— begin EXTRACTED ENTRIES —

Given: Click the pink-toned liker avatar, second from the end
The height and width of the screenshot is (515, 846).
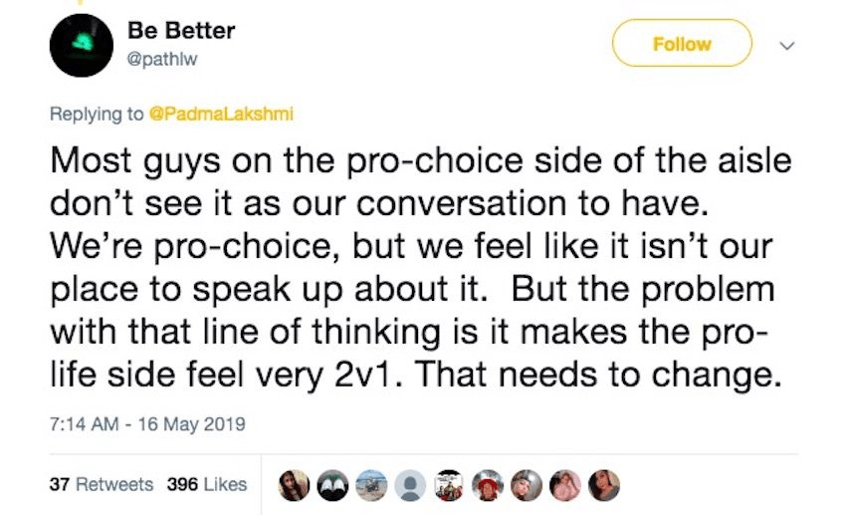Looking at the screenshot, I should (565, 485).
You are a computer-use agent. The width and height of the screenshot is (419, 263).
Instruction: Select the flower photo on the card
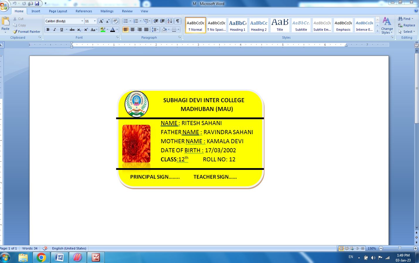[x=136, y=144]
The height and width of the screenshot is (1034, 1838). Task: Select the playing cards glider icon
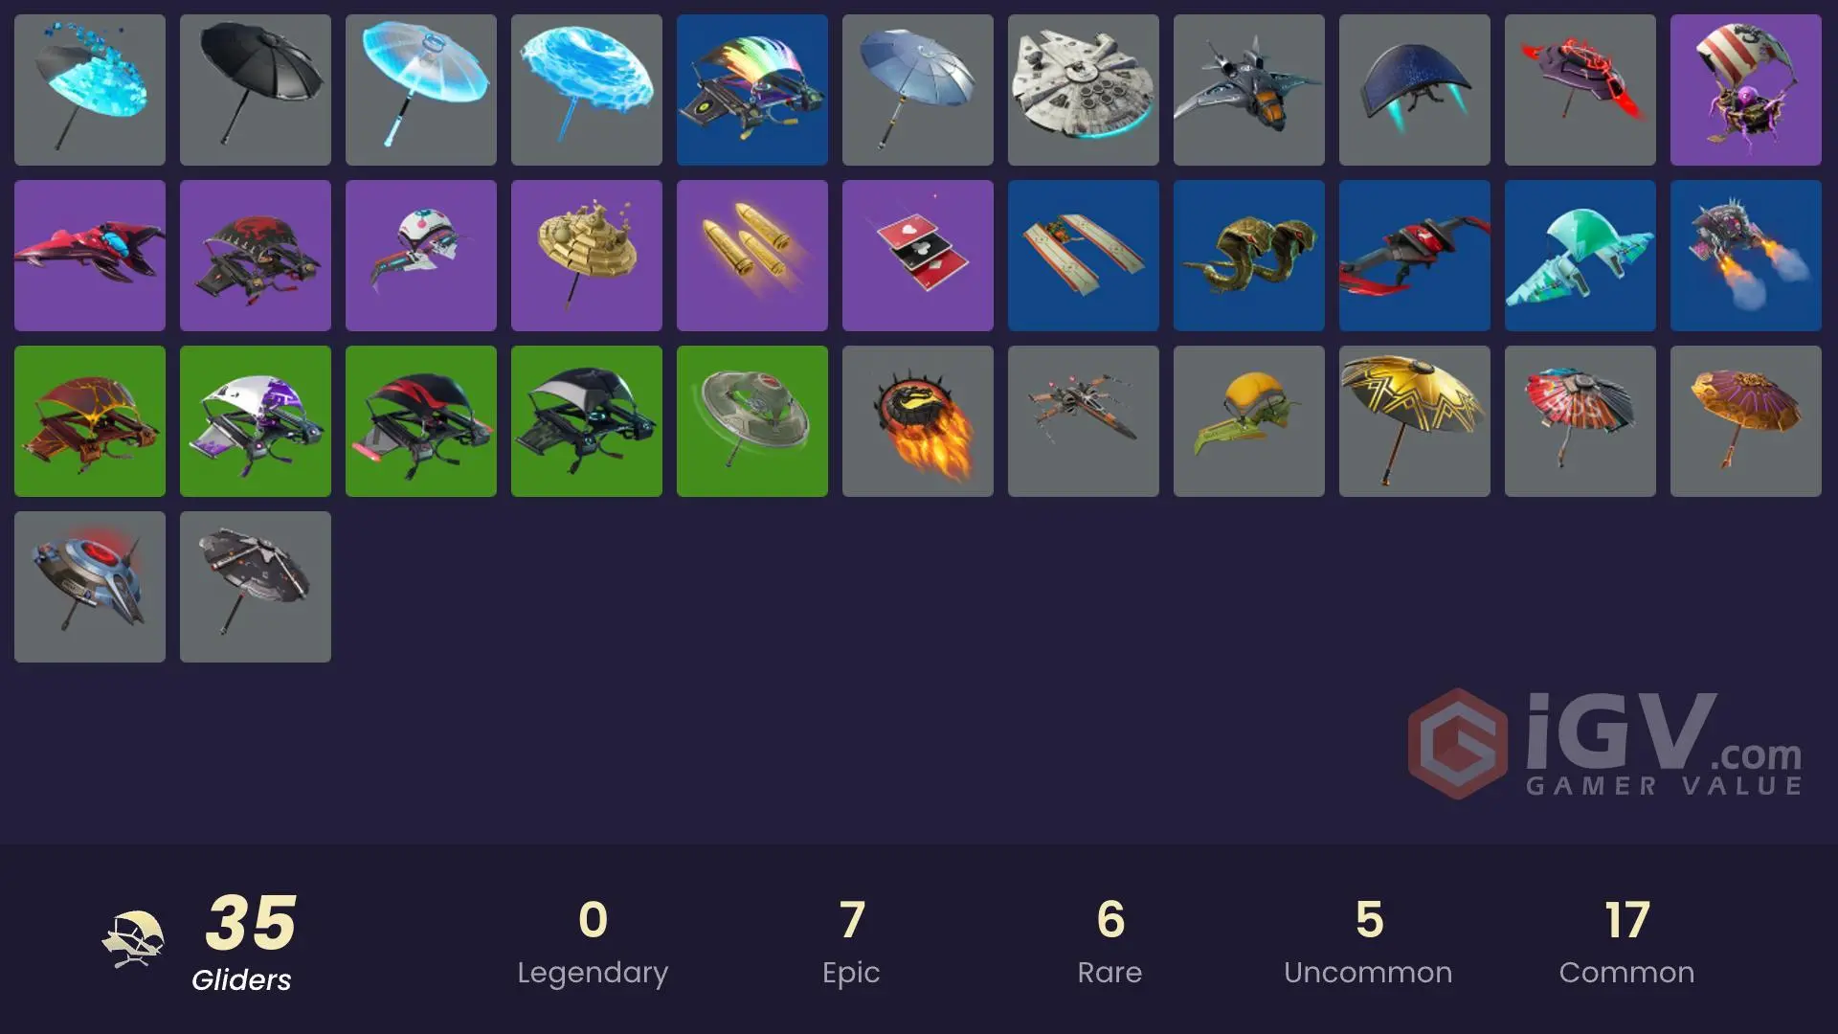point(918,256)
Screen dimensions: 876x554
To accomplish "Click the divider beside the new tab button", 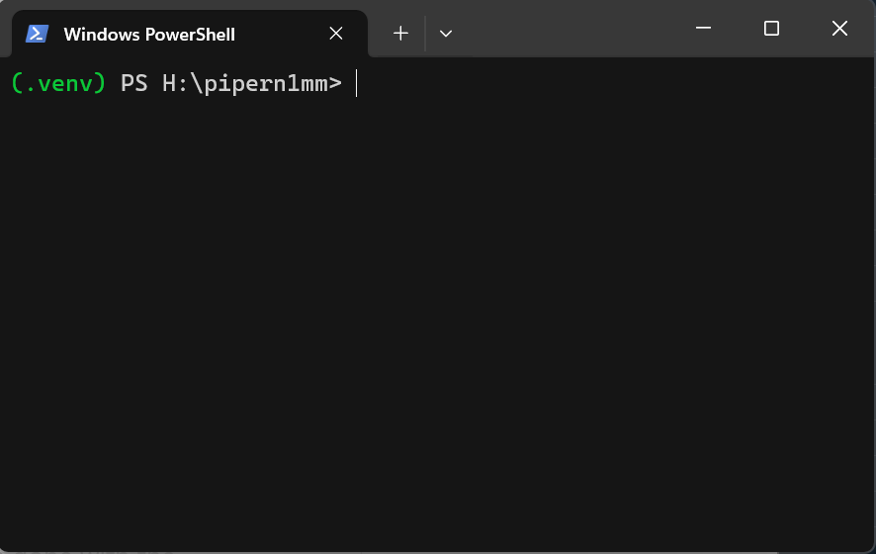I will [x=425, y=34].
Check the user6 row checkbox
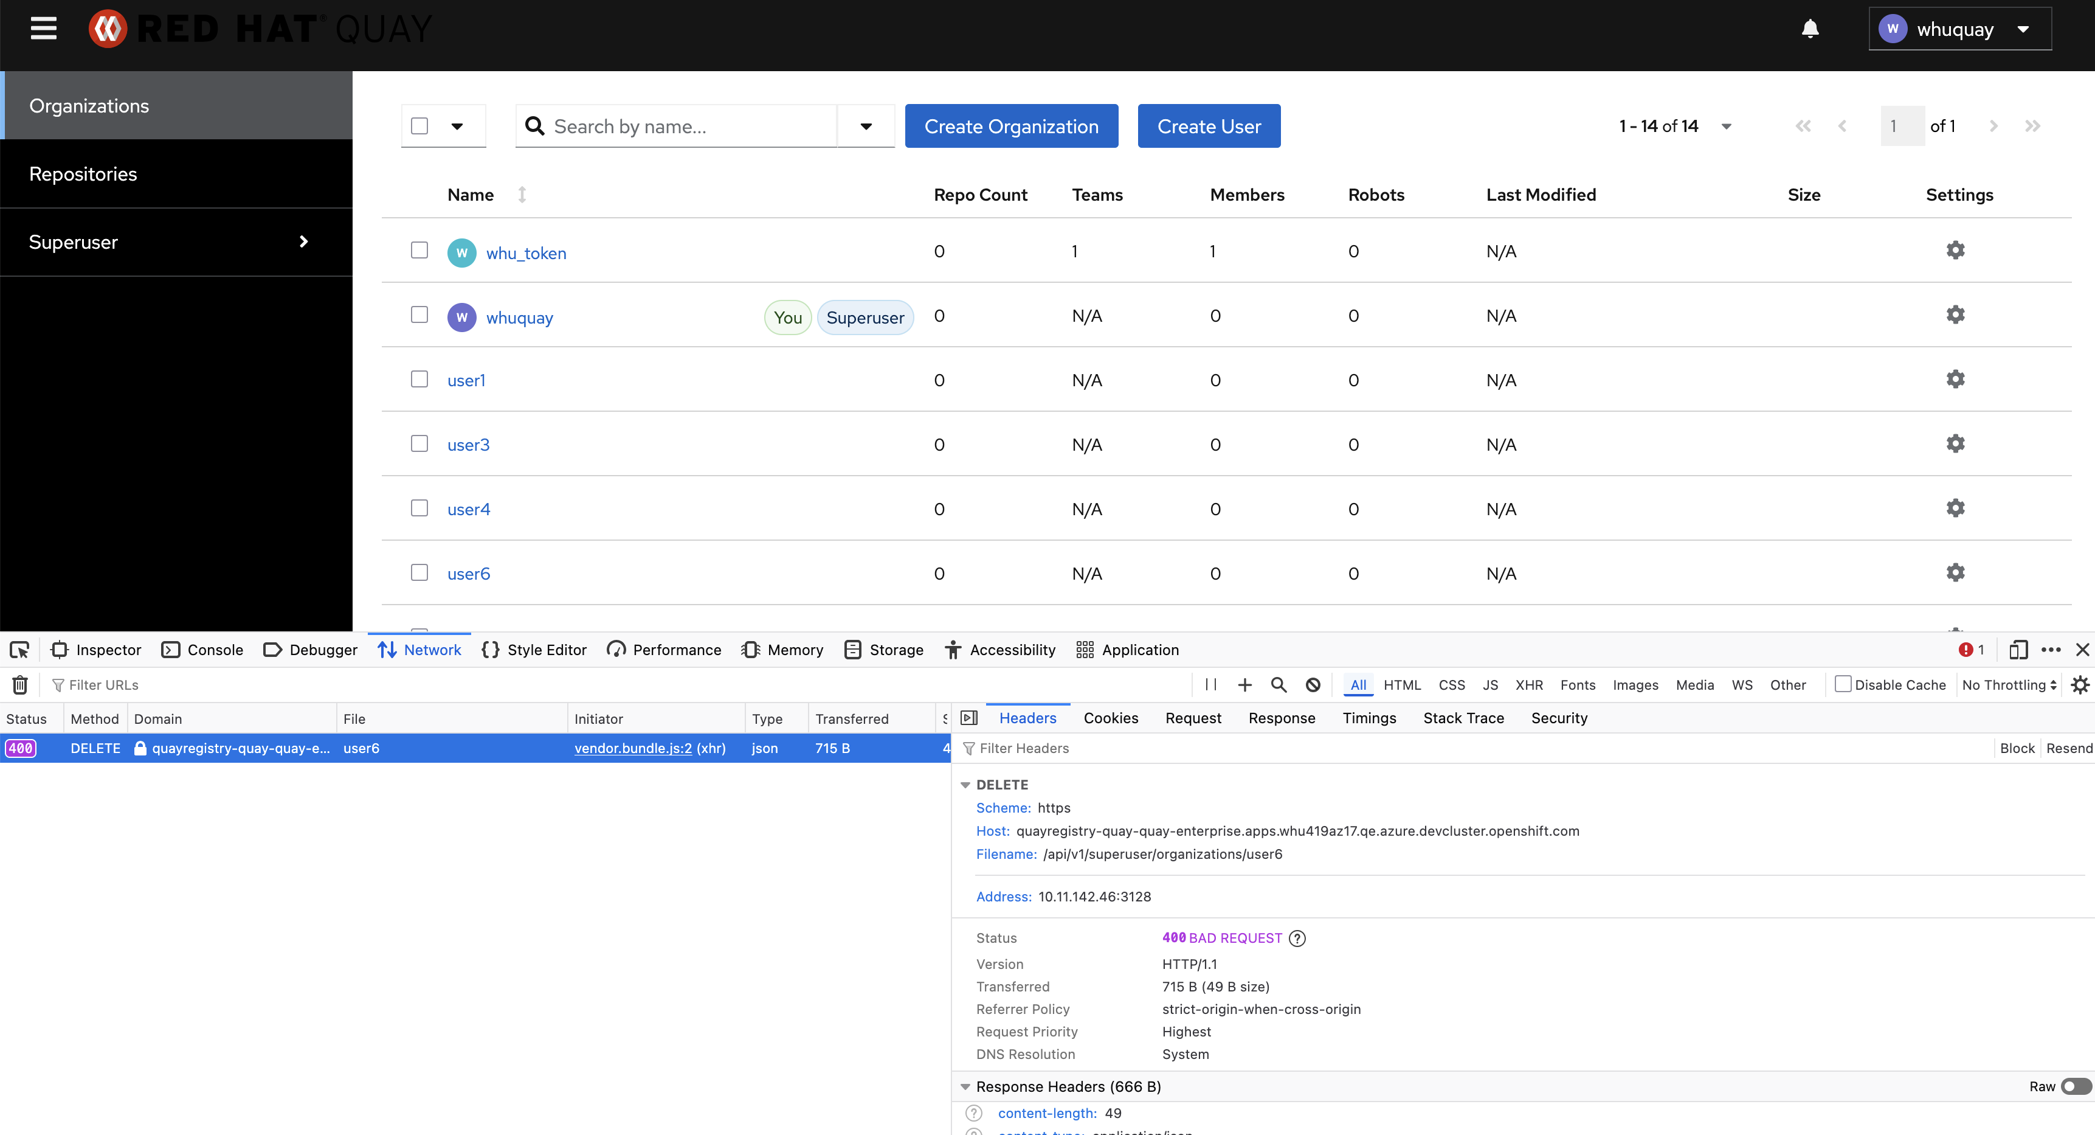The width and height of the screenshot is (2095, 1135). coord(419,573)
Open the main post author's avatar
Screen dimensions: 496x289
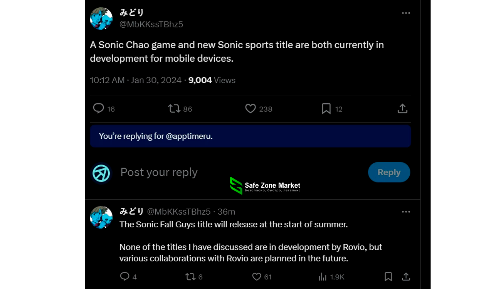(x=101, y=18)
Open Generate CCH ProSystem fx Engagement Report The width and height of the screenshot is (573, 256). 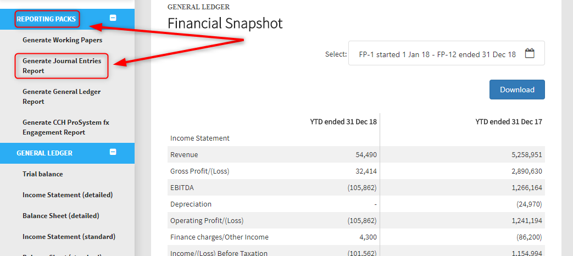[66, 127]
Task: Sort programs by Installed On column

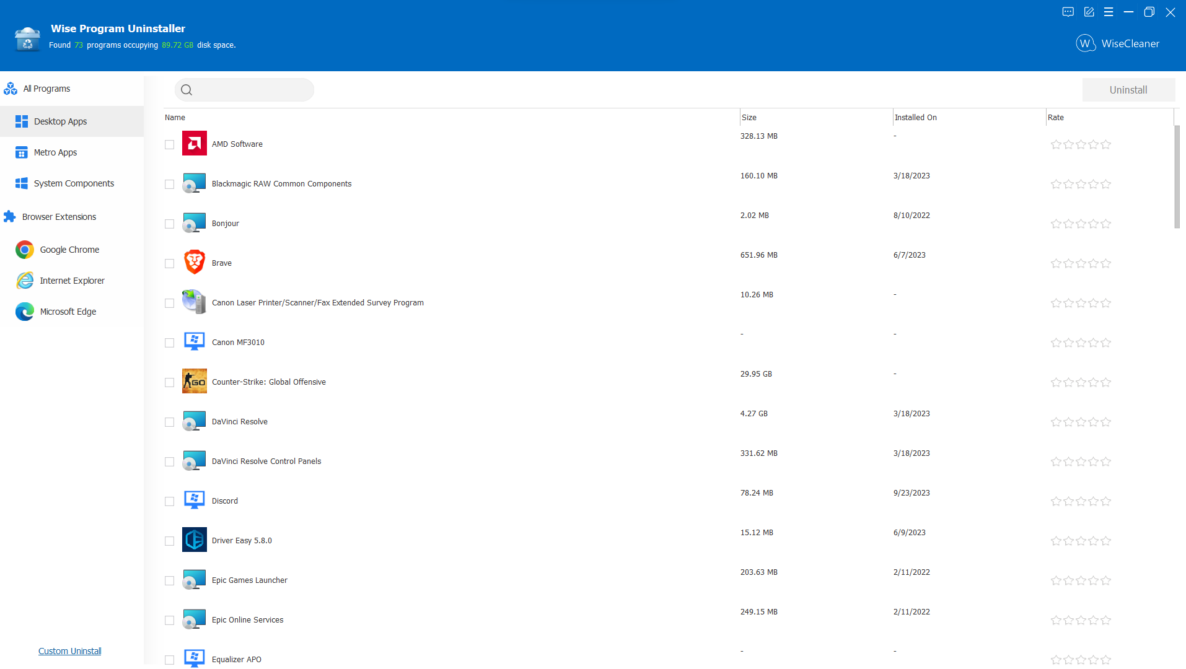Action: (915, 117)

— end EXTRACTED ENTRIES —

EXERCISE
Reproduce the records above word for word, from their first line through the line containing "[x=136, y=144]", and leave out the pictures.

OUTPUT FOR THIS EXERCISE
Given: Click the pink-toned liker avatar, second from the end
The height and width of the screenshot is (515, 846).
Looking at the screenshot, I should (565, 485).
You are a computer-use agent. The width and height of the screenshot is (419, 263).
Instruction: Select the flower photo on the card
[x=136, y=144]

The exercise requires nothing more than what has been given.